By Renee Maltezou and Angeliki Koutantou
ATHENS (Reuters) - Greece expects to receive another tranche of international aid on schedule in September despite a dispute with the EU and the IMF on fiscal slippages, and it even hopes to win a softer deficit target from its lenders, Greek officials said on Monday.
Athens faces no immediate danger of bankruptcy though it must repay about 10 billion euros of maturing bonds and interest by the end of the year, but any delay in the next tranche of aid could jolt the financial markets again.
"We expect the disbursement of the sixth tranche in September," government spokesman Ilias Mosialos told reporters, saying that Greece would implement the reforms required by its lenders. "Our cash needs will be covered."
Senior EU, IMF and ECB officials interrupted talks on a new aid tranche for the debt-laden country on Friday due to disagreements over why Athens had fallen behind schedule in cutting its budget deficit and what it must do to catch up.
They are due back in mid-September to pore over more data and reform plans for this year and next before deciding whether Greece will get its sixth, 8 billion euro loan instalment.
Greece, which sees the deficit at about 8.1 percent of GDP, blames the fiscal slippage on a deeper-than-expected recession.
Its lenders, who project the gap to reach at least 8.6 percent of GDP, point to delays in implementing reforms such as cutting the public sector payroll, opening up professions to competition and privatising state assets.
Athens now hopes the lenders will set it an easier target than the current 7.6 percent of GDP when they return on Sept. 14, to avoid having to implement even more unpopular austerity measures.
"The target for 2011 will be adjusted to take into account the recession," Finance Ministry Secretary General Ilias Plaskovitis said on state TV NET.
State TV NET reported, without quoting sources, that Greece was hoping for the target to be raised to about 8.6 percent of GDP. Mosialos said the government had not requested the change but was in constant talks with the EU and IMF over this issue.
The EU and IMF are showing signs of growing frustration over delays in the implementation of reforms and will not want to appear lenient on the deficit target -- a key benchmark of the bailout plan that saved it from bankruptcy last year.
But analysts believe a compromise solution would once more be found for Athens to get the aid tranche and stave off a bankruptcy that would affect the whole euro zone.
"If the troika insists on sticking to the old budget targets, it would shock financial markets because the payment of the next tranche and the whole bailout package would be thrown in doubt," said Burkhard Allgeier, chief economist at German bank Hauck & Aufhaeuser.
He said the troika was likely to find a balance to avoid rattling markets while keeping pressure on Athens to deliver.
"They will possibly give the thumbs-up to the next tranche, but at the same time tighten the screws by saying that more has to be done, strengthening fiscal efforts and privatisations."
REFORMS
The row over the deficit and the implementation of reforms that range from increasing tax collection to streamlining a bloated public sector, comes as the EU is struggling to put together a second, 109 billion euro bailout for Greece.
Finland's demand for collateral in return for its cash and lower-than-targeted private sector participation in the package are complicating efforts.

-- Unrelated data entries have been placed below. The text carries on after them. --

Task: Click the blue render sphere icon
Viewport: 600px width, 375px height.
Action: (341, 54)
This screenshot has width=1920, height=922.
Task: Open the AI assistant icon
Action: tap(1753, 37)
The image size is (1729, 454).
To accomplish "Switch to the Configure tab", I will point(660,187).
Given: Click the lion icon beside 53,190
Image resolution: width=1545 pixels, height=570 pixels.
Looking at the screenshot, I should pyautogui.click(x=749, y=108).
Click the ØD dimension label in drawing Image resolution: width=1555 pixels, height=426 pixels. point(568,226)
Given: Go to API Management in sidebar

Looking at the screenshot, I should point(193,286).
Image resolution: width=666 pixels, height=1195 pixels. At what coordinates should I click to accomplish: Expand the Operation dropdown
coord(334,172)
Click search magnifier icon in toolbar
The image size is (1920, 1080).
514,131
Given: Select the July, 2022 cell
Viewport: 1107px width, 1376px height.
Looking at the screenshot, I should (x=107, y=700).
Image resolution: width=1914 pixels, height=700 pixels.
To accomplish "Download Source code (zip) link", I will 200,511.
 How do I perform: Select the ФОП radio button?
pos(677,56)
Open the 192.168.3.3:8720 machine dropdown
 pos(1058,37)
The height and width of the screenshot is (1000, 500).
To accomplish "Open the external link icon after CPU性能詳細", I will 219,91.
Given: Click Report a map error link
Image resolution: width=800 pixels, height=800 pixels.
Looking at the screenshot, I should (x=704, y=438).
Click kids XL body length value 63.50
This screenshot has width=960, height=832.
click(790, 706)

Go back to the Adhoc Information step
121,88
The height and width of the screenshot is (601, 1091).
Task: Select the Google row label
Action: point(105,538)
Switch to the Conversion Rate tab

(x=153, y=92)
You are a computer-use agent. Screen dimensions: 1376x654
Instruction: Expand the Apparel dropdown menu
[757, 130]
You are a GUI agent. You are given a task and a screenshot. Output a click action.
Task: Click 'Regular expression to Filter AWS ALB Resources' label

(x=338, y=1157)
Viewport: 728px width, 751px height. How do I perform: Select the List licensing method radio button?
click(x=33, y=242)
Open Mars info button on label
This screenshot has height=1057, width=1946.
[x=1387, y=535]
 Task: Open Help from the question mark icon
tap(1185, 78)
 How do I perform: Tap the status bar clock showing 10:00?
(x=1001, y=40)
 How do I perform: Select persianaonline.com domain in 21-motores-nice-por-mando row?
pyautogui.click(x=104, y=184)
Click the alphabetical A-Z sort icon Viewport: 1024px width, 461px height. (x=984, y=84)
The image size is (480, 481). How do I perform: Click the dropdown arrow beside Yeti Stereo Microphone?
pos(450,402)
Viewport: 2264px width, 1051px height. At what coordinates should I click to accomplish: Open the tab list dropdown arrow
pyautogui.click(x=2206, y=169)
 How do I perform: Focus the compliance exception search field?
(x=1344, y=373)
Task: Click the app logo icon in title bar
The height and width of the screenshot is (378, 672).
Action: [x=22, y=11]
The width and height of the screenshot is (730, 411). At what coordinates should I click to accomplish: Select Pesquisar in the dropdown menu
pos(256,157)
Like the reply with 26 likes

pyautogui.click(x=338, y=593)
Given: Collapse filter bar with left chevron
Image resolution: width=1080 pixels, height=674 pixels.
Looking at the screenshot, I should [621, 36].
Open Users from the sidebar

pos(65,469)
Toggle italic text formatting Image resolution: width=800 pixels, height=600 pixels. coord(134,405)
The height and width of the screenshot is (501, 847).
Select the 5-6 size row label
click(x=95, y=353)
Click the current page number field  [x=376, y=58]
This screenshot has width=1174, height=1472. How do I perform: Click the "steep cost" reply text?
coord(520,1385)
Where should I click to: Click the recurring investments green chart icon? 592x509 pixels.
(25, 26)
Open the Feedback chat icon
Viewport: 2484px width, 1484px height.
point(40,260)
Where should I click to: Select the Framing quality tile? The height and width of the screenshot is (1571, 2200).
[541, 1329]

Banks have until Friday to say if they will take part in the debt-swap plan.
In a sign of concern over the situation, Greek bank shares were down 5.4 percent at 1315 GMT.
"The bigger issue is that (the dispute with lenders) casts further doubt on whether this muddle-through approach adopted for the Greek crisis will work," said Ben May at Capital Economics. "There will likely be a point where Greece will have to go through a restructuring ... with pretty significant haircuts."
Athens has no benchmark bond maturing in September and is in no immediate danger of bankruptcy. But it needs to pay a total of about 10 billion euros of maturing bonds and interest by the end of the year, mostly in December, analysts say.
Liberal daily Ta Nea wrote on Monday, without naming its sources, that Greece had enough cash reserves for the next 25 days. Government officials declined to comment.
The government pledged on Monday to step up reforms in the 10 days before the EU and IMF inspectors return.
"We will implement our programme," Mosialos said, adding a draft law on taxation would be ready at the end of September.
A Finance Ministry official said the government would focus on privatisations, a labour reserve for excess staff in the public sector and a unified wage bill for civil servants. The cabinet is due to approve on Tuesday a bill to liberalise the taxi business.